### RECORDS SHOWN
= = = =
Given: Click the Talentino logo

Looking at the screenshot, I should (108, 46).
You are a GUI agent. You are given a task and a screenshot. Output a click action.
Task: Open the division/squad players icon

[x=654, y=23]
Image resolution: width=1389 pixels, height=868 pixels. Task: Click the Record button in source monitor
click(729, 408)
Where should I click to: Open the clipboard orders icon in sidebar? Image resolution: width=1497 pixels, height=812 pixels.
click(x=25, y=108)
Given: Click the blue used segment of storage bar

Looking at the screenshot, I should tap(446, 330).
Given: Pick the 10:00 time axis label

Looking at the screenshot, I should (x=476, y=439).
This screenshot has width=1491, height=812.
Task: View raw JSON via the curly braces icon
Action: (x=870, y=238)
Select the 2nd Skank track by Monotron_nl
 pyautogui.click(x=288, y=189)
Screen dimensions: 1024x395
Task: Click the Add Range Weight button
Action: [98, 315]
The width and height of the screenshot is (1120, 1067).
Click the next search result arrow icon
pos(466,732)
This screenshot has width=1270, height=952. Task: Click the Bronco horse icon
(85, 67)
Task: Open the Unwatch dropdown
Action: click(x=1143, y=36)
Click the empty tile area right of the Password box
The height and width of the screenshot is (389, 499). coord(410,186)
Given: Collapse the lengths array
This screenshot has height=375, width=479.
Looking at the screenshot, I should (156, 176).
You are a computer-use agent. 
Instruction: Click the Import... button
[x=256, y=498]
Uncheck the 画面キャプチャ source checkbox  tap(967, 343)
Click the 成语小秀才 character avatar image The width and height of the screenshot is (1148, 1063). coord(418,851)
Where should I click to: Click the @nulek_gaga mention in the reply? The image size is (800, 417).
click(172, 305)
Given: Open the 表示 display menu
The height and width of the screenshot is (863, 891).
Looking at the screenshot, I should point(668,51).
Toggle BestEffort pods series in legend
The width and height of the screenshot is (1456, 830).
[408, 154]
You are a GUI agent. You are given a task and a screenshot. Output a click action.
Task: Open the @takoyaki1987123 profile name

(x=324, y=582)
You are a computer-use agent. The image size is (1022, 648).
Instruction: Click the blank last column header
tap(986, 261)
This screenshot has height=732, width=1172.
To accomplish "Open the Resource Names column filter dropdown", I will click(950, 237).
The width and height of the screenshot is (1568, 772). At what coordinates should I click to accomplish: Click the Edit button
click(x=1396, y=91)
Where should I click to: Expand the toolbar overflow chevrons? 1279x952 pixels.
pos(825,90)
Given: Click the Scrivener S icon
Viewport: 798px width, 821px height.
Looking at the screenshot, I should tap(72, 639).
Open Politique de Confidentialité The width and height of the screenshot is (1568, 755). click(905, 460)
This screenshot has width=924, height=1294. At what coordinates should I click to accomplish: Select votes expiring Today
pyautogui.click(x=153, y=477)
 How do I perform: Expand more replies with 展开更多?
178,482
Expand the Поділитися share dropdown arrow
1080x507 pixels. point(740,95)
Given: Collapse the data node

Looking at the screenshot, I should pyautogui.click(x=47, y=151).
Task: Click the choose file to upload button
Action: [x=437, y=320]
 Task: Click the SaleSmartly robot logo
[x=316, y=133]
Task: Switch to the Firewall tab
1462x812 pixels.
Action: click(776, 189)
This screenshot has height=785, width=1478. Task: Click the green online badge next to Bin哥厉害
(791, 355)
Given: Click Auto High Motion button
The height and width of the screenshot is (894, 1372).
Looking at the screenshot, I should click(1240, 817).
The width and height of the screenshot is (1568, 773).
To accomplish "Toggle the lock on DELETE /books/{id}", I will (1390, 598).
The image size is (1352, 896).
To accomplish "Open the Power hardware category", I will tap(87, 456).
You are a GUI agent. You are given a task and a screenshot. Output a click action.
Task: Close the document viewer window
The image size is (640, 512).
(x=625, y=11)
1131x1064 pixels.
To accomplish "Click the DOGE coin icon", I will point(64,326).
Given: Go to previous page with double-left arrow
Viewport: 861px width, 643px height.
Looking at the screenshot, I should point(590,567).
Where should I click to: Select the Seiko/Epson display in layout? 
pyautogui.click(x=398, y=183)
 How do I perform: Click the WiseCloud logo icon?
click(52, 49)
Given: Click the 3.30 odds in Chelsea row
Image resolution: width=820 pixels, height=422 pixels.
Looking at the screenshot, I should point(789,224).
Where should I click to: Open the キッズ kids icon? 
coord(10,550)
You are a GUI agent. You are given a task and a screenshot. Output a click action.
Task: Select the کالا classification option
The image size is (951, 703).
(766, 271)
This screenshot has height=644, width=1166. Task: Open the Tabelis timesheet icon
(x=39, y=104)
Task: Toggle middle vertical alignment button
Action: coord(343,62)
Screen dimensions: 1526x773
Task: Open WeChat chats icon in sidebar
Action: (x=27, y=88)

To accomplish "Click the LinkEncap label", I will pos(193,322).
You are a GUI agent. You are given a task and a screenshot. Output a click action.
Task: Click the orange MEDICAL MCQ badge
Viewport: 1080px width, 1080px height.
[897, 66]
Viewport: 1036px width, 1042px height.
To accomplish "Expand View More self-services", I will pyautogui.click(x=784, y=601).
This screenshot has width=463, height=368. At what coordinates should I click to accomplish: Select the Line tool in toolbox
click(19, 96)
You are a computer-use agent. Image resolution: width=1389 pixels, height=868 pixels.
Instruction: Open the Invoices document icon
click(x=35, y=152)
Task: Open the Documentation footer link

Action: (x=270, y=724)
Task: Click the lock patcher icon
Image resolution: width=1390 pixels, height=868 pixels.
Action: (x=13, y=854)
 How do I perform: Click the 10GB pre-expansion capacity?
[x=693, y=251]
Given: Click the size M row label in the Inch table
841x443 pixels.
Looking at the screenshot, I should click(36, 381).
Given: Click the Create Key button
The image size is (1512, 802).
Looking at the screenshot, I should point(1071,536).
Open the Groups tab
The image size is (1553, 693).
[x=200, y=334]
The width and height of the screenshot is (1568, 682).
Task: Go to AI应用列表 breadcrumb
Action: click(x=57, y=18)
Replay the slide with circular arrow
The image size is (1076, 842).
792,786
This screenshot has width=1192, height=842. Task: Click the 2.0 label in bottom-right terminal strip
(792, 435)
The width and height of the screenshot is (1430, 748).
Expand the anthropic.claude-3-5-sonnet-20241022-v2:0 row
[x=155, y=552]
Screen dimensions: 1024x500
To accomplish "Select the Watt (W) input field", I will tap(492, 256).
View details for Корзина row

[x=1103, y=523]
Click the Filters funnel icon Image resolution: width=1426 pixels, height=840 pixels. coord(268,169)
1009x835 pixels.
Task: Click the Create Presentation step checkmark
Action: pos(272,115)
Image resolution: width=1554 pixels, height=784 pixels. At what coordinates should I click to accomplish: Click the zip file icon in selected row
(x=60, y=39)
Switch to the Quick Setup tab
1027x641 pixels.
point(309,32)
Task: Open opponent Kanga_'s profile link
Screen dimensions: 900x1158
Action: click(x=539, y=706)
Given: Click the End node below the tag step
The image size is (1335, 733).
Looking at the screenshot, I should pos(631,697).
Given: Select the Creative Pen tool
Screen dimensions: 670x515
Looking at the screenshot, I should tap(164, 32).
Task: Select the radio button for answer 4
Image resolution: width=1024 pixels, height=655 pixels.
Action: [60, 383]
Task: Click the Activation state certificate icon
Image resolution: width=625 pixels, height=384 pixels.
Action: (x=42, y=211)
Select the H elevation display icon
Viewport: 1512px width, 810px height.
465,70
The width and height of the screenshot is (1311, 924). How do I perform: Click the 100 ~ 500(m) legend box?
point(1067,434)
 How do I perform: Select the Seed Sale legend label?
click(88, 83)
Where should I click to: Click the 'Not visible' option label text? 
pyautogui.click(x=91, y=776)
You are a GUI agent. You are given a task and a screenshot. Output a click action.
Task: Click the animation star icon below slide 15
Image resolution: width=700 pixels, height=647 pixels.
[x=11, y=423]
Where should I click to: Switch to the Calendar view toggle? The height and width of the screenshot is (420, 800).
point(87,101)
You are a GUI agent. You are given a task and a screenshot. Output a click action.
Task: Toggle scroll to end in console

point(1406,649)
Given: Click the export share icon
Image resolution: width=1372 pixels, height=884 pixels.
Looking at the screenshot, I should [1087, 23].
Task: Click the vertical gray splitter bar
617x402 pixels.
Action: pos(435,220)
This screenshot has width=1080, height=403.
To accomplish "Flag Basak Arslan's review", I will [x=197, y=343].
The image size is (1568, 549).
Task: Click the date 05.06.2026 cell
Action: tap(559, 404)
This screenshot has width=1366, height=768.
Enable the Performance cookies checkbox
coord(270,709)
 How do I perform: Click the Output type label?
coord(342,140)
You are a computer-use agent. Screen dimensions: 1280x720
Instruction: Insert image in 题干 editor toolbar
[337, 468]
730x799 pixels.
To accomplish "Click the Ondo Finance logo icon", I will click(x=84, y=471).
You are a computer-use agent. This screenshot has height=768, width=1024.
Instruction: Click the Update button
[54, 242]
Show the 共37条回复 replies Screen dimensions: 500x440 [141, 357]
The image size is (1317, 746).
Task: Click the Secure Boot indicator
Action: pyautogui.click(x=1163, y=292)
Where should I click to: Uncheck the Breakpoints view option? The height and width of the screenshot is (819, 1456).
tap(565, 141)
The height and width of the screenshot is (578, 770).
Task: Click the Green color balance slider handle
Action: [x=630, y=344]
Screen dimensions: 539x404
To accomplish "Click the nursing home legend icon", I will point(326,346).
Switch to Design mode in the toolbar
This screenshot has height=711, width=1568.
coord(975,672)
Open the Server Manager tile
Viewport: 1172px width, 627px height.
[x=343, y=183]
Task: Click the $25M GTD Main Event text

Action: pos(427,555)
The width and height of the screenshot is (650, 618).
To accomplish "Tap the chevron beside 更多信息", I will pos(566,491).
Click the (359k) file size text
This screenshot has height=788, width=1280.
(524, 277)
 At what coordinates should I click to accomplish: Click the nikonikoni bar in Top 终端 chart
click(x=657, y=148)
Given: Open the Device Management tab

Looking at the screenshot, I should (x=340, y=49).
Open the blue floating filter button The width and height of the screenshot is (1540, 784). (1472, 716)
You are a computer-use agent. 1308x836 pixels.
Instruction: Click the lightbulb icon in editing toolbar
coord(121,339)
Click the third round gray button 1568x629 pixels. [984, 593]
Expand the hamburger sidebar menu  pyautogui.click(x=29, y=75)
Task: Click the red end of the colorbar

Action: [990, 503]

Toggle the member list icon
= = = =
### GIVEN INSTRUCTION
Put the lines of the listing into a numbered list, starting at the line that contains "Given: Click the size" and ending at the line that contains "Looking at the screenshot, I should click(36, 381).", leaving out blank lines.

### SOLUTION TO THIS PROBLEM
1. Given: Click the size M row label in the Inch table
2. 841x443 pixels.
3. Looking at the screenshot, I should click(36, 381).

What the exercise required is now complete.